◆ Problem description
Rewrite the stretch of records from the start through the line that contains "click(47, 557)", requests included, and add -45 to every coordinate in the answers. Give back only those lines.

── Extracted material

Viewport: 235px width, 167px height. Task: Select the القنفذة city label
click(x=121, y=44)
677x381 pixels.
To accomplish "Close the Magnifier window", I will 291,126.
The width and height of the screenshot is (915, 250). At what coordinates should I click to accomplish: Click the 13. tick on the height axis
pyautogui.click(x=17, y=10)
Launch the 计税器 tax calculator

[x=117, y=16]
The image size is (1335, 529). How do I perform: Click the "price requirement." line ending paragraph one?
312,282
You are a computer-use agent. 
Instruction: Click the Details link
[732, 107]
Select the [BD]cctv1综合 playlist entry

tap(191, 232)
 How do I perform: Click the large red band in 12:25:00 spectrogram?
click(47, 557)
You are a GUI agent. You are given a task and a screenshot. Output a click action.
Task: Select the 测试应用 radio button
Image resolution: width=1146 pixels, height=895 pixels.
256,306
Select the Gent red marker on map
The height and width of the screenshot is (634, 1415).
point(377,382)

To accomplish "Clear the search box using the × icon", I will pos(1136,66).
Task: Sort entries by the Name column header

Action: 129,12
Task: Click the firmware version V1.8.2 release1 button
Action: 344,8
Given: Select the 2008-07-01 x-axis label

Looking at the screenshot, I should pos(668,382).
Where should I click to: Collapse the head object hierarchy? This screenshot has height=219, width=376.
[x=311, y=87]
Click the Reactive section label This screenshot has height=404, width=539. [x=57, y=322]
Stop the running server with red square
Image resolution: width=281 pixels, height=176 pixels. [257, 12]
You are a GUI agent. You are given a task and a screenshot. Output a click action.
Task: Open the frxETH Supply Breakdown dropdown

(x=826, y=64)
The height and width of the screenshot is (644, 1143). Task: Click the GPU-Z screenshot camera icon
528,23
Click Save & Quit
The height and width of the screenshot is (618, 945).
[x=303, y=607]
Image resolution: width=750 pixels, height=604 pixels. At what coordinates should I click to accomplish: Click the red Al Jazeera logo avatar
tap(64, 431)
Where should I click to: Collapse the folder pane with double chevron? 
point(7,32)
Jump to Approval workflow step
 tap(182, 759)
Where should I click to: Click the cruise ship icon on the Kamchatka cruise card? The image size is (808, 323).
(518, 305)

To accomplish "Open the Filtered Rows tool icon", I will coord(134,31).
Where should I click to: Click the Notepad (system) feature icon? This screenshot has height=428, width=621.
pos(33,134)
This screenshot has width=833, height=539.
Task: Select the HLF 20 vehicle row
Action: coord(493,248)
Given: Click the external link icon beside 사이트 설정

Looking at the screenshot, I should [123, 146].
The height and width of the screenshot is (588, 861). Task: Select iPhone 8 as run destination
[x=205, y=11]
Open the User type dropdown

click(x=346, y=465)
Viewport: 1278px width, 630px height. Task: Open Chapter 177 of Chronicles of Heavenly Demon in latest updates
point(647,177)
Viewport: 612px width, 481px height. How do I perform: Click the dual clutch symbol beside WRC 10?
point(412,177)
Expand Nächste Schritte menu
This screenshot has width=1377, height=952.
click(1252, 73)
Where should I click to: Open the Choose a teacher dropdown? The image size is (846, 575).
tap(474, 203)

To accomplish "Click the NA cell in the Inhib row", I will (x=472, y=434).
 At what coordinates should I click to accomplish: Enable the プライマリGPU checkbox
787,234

────

◆ Reply to the task
Viewport: 235px width, 167px height. Task: Select the القنفذة city label
click(x=76, y=-1)
677x381 pixels.
To accomplish "Close the Magnifier window", I will 246,81.
The width and height of the screenshot is (915, 250). At what coordinates should I click to accomplish: Click the 13. tick on the height axis
pyautogui.click(x=-28, y=-35)
Launch the 计税器 tax calculator

[x=72, y=-29]
The image size is (1335, 529). How do I perform: Click the "price requirement." line ending paragraph one?
267,237
You are a computer-use agent. 
Instruction: Click the Details link
[687, 62]
Select the [BD]cctv1综合 playlist entry

tap(146, 187)
 How do I perform: Click the large red band in 12:25:00 spectrogram?
click(2, 512)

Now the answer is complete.